Он не был тупицей. Похоже, этот крутой и богатый мэн уловил в моих откровениях не просто намек на правду, а нечто гораздо большее. И теперь в сомнениях размышлял как ему дальше поступить. Мне была понятна его нерешительность. Ведь в этом "бриллиантовом" деле рога макнул не один человек, это и дураку понятно. За его спиной толпилась целая команда не менее крутых, чем он, новых русских. (Не исключено, что со старым коммунистическим душком). А значит ему нужно было все провернуть так, чтобы и бриллианты возвратить, и все следы уничтожить. Но только после того, как драгоценный груз окажется за бугром. Потому я для него пока представлял несомненную ценность, которую нельзя потерять ни под каким соусом. Если даже меня и будут пытать, то не очень сильно – из опасений, что я могу прежде времени откинуть копыта. Такой вывод меня радовал, однако не так сильно, как можно предположить. Хотя бы по той причине, что мне почему-то дорога каждая частичка моего тела.
– Ладно, отдыхай до утра. Завтра мы привезем эту ляльку сюда и сделаем вам очную ставку. Посмотрим как вы будете петь в два голоса. Кот! Его – в подвал. Потом позвонишь парням пусть привезут ее к десяти утра. – Он посмотрел на часы. – Сегодня я уже не успею потолковать с этой подругой.
Молчаливый холуй вытолкал меня из кабинета взашей и сдал тем же двум лбам, которые меня сюда доставили.

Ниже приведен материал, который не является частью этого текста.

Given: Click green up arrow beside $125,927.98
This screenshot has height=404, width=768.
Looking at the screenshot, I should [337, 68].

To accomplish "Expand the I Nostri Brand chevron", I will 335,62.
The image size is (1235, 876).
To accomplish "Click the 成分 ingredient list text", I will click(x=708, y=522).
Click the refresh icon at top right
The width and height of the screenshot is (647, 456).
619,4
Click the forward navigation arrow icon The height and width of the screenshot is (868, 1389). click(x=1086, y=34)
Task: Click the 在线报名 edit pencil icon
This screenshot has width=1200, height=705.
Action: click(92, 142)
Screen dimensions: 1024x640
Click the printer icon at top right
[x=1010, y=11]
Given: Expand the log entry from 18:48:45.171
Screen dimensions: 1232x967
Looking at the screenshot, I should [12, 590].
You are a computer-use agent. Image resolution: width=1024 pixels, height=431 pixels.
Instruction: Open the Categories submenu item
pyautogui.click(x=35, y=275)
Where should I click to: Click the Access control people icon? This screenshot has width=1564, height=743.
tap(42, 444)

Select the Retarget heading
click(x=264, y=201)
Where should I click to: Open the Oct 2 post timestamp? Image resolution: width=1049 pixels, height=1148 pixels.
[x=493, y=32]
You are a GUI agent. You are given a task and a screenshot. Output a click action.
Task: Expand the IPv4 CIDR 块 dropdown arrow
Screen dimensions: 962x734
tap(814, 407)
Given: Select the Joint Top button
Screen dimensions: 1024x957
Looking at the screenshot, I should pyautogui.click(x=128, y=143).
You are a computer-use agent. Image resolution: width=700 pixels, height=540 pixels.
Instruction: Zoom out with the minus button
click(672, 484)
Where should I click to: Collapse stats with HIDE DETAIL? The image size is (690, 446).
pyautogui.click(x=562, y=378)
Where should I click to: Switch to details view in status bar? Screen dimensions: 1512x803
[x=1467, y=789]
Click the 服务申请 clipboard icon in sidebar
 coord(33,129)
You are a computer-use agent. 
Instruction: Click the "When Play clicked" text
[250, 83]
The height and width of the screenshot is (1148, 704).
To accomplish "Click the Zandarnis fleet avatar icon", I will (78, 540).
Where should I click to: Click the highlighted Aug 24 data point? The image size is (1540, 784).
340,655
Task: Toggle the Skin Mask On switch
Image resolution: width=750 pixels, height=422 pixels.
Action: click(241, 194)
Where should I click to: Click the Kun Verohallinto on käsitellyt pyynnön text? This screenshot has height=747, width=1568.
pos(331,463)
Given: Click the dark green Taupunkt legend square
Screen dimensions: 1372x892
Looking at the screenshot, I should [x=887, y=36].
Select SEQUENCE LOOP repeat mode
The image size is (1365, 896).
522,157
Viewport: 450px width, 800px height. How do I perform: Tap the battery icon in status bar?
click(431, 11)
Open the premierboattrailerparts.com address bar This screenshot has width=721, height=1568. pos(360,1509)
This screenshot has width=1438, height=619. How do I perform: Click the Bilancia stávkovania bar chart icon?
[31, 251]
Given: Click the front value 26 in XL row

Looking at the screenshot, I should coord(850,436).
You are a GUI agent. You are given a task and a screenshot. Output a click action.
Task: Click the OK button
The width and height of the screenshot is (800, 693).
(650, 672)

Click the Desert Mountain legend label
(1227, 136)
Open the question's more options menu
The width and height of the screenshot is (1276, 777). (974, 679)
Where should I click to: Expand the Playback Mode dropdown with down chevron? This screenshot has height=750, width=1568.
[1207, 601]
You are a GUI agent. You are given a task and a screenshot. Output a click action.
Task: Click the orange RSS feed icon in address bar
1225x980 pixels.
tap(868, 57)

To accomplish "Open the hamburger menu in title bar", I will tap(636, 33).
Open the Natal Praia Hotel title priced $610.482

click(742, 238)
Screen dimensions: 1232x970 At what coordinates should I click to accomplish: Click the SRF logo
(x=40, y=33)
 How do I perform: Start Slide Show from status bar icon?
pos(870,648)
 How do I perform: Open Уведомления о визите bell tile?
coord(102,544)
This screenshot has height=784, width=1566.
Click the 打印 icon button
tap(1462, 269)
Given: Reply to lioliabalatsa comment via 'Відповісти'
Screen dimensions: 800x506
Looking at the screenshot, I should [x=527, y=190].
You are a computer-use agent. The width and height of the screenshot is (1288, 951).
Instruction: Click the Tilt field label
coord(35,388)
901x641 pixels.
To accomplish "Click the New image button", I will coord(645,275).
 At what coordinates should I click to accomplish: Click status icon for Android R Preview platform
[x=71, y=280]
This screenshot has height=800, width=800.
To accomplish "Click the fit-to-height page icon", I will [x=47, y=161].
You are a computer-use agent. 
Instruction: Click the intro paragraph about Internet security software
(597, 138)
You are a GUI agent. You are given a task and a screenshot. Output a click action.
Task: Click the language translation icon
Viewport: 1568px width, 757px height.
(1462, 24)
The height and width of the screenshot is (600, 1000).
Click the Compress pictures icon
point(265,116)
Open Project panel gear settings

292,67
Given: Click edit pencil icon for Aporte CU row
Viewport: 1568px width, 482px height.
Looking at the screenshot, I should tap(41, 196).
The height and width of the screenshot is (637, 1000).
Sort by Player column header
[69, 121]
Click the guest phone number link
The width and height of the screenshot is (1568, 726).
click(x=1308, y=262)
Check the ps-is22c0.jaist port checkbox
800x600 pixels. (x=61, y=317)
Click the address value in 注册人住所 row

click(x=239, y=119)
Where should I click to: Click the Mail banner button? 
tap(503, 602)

Спустя какое-то время я снова лежал на своем соломенном ложе и пытался свести концы с концами – словно гадал по картам.
Как будто все выходило на то, что светят мне большие хлопоты при ранней дороге, которая ведет прямо в казенный дом. Это я себя так утешал. Потому как такой выход для меня в данный период времени был очень даже желанным. Но на самом деле я подозревал, что впереди меня ждут две дамы пиковой масти, перекрашенные под червовых, и кривая колдобистая тропинка вкупе с крестами.